## Task statement
Your answer should be every line from the records that contains "left".

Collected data
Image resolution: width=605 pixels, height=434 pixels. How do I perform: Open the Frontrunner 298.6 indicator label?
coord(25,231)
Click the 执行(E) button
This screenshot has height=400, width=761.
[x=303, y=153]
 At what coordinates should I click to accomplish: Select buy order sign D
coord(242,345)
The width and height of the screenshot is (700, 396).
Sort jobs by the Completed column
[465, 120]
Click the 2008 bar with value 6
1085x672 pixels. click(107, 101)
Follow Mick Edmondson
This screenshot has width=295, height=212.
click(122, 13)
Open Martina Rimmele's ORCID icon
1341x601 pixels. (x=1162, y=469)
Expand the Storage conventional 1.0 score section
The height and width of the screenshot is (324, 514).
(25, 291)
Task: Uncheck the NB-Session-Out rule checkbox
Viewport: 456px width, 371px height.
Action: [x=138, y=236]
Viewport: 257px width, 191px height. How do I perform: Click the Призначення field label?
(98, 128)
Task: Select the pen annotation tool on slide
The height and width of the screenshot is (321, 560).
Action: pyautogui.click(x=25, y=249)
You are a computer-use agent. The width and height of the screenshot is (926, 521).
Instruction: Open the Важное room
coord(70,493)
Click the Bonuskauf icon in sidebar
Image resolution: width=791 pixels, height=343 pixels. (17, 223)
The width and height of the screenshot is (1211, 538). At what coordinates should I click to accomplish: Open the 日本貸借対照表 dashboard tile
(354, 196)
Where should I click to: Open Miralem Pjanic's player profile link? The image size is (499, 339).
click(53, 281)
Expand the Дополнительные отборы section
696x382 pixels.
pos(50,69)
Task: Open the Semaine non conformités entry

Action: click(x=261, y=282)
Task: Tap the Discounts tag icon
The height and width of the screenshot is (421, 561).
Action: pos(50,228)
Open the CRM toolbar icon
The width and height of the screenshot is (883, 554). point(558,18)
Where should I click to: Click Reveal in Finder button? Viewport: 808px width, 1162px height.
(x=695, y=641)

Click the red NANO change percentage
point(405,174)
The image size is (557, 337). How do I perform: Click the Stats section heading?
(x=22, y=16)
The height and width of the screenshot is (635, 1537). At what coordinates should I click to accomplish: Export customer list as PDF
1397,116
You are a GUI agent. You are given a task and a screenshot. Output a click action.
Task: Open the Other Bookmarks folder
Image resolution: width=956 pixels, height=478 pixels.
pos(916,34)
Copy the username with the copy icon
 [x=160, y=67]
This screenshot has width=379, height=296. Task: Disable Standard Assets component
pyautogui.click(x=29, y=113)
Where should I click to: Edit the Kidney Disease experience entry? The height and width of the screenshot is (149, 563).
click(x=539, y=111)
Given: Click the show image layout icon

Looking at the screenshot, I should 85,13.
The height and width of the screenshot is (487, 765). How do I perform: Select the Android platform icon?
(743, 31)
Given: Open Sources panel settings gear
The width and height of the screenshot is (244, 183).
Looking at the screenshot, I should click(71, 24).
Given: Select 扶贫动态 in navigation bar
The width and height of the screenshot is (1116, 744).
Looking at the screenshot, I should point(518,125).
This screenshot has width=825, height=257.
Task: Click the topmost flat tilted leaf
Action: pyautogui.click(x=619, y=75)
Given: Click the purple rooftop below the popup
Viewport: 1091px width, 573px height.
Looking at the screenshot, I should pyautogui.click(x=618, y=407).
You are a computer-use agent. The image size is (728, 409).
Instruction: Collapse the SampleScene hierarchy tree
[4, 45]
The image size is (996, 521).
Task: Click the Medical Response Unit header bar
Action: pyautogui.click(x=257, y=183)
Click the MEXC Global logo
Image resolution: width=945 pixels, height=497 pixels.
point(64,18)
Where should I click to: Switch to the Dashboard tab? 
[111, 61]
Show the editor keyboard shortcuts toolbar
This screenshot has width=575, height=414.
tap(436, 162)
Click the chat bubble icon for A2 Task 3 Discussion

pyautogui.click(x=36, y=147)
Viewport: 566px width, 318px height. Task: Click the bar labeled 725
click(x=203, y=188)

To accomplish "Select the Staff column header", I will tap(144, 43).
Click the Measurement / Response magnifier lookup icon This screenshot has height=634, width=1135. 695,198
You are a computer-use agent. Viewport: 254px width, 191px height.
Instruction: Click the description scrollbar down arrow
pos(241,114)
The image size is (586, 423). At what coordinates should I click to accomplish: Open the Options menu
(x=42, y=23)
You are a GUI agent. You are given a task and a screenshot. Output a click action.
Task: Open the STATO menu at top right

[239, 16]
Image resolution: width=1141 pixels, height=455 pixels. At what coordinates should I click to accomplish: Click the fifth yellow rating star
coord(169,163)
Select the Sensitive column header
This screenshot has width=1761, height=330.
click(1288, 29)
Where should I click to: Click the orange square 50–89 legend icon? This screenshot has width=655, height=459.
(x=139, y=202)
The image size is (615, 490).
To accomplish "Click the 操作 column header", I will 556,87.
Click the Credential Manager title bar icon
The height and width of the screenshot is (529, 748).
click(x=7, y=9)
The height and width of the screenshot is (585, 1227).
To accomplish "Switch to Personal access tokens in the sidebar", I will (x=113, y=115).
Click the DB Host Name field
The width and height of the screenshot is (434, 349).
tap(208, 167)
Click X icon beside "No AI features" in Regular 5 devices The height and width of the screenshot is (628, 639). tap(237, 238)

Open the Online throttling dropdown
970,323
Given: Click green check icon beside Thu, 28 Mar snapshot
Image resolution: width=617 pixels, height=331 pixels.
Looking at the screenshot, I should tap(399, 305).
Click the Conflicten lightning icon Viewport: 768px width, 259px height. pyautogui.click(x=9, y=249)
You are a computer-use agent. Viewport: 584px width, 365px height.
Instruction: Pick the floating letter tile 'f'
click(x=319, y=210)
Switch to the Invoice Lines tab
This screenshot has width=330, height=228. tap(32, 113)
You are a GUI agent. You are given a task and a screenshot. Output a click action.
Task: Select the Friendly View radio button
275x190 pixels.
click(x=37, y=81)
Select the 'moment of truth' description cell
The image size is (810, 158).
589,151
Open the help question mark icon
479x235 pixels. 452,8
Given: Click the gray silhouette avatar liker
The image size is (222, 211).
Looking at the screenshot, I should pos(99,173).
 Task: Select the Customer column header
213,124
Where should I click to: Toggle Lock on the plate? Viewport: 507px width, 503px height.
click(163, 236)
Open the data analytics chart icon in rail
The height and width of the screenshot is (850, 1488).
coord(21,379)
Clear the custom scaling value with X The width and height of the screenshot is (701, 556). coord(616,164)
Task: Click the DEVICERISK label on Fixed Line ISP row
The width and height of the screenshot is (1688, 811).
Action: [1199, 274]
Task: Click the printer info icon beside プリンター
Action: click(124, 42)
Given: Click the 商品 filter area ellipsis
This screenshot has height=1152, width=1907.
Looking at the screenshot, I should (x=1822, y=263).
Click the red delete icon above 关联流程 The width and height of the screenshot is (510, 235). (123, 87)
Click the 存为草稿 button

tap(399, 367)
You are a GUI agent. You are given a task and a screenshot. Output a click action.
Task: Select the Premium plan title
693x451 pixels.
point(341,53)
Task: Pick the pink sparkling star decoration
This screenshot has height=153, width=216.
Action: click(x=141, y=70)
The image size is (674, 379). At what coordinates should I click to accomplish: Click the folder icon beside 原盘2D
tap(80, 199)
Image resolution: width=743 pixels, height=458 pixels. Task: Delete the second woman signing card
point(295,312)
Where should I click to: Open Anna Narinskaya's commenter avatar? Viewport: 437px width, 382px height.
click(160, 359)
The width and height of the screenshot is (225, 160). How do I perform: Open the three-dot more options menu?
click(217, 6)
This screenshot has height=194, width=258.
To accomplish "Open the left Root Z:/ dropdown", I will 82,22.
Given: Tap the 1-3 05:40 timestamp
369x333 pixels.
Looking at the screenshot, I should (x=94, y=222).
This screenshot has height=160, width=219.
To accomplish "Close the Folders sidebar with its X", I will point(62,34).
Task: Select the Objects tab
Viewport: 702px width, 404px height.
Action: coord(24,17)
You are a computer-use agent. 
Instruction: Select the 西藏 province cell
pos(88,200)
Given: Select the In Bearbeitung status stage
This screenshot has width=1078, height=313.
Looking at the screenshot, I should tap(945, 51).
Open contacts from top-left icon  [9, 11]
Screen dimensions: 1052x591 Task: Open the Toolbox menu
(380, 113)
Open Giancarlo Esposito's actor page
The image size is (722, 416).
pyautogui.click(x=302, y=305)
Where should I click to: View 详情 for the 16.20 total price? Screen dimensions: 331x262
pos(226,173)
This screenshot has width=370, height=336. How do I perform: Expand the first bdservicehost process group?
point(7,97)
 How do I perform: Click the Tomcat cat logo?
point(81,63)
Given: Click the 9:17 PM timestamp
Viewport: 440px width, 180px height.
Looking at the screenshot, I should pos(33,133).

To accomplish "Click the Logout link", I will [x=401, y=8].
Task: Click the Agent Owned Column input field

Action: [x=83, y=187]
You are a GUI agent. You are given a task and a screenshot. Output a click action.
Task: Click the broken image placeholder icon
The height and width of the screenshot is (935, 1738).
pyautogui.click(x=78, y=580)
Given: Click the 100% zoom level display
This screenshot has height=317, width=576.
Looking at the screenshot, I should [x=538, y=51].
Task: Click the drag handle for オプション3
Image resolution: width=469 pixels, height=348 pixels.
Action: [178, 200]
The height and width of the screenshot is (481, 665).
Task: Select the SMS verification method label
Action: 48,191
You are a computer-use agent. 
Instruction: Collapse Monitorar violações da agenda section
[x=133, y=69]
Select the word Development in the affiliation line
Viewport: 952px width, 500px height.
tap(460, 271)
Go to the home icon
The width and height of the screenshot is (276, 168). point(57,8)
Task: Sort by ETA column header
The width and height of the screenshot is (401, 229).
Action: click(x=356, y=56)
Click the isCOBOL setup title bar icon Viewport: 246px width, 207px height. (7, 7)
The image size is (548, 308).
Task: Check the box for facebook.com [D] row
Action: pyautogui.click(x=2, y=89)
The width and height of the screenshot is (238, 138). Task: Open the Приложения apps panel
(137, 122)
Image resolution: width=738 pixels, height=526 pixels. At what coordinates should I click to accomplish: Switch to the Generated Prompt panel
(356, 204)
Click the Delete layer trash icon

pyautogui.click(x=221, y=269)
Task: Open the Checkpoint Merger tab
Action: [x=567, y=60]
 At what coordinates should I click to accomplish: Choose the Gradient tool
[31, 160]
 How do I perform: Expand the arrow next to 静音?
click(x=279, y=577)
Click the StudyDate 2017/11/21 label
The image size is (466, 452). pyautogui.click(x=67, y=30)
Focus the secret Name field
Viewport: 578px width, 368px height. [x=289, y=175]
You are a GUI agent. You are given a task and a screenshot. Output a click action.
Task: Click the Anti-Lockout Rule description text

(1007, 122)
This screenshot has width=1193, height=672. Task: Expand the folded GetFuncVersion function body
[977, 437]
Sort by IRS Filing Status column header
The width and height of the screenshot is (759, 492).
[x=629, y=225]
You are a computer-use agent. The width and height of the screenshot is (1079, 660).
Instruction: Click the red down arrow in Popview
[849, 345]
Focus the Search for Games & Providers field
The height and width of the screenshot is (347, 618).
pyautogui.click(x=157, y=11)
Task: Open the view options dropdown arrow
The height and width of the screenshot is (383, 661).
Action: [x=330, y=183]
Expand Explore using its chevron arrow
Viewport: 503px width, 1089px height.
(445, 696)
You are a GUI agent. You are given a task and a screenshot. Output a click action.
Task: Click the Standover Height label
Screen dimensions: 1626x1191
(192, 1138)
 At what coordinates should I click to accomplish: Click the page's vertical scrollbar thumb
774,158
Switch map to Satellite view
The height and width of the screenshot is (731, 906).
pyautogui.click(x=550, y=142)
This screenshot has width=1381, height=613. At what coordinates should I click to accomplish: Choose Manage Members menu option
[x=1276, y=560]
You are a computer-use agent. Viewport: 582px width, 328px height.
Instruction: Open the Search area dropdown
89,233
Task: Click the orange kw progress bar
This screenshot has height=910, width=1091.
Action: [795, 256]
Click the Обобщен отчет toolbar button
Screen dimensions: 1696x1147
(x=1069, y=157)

## Expected answer
To accomplish "Open the left Root Z:/ dropdown", I will 82,22.
Open contacts from top-left icon  [9, 11]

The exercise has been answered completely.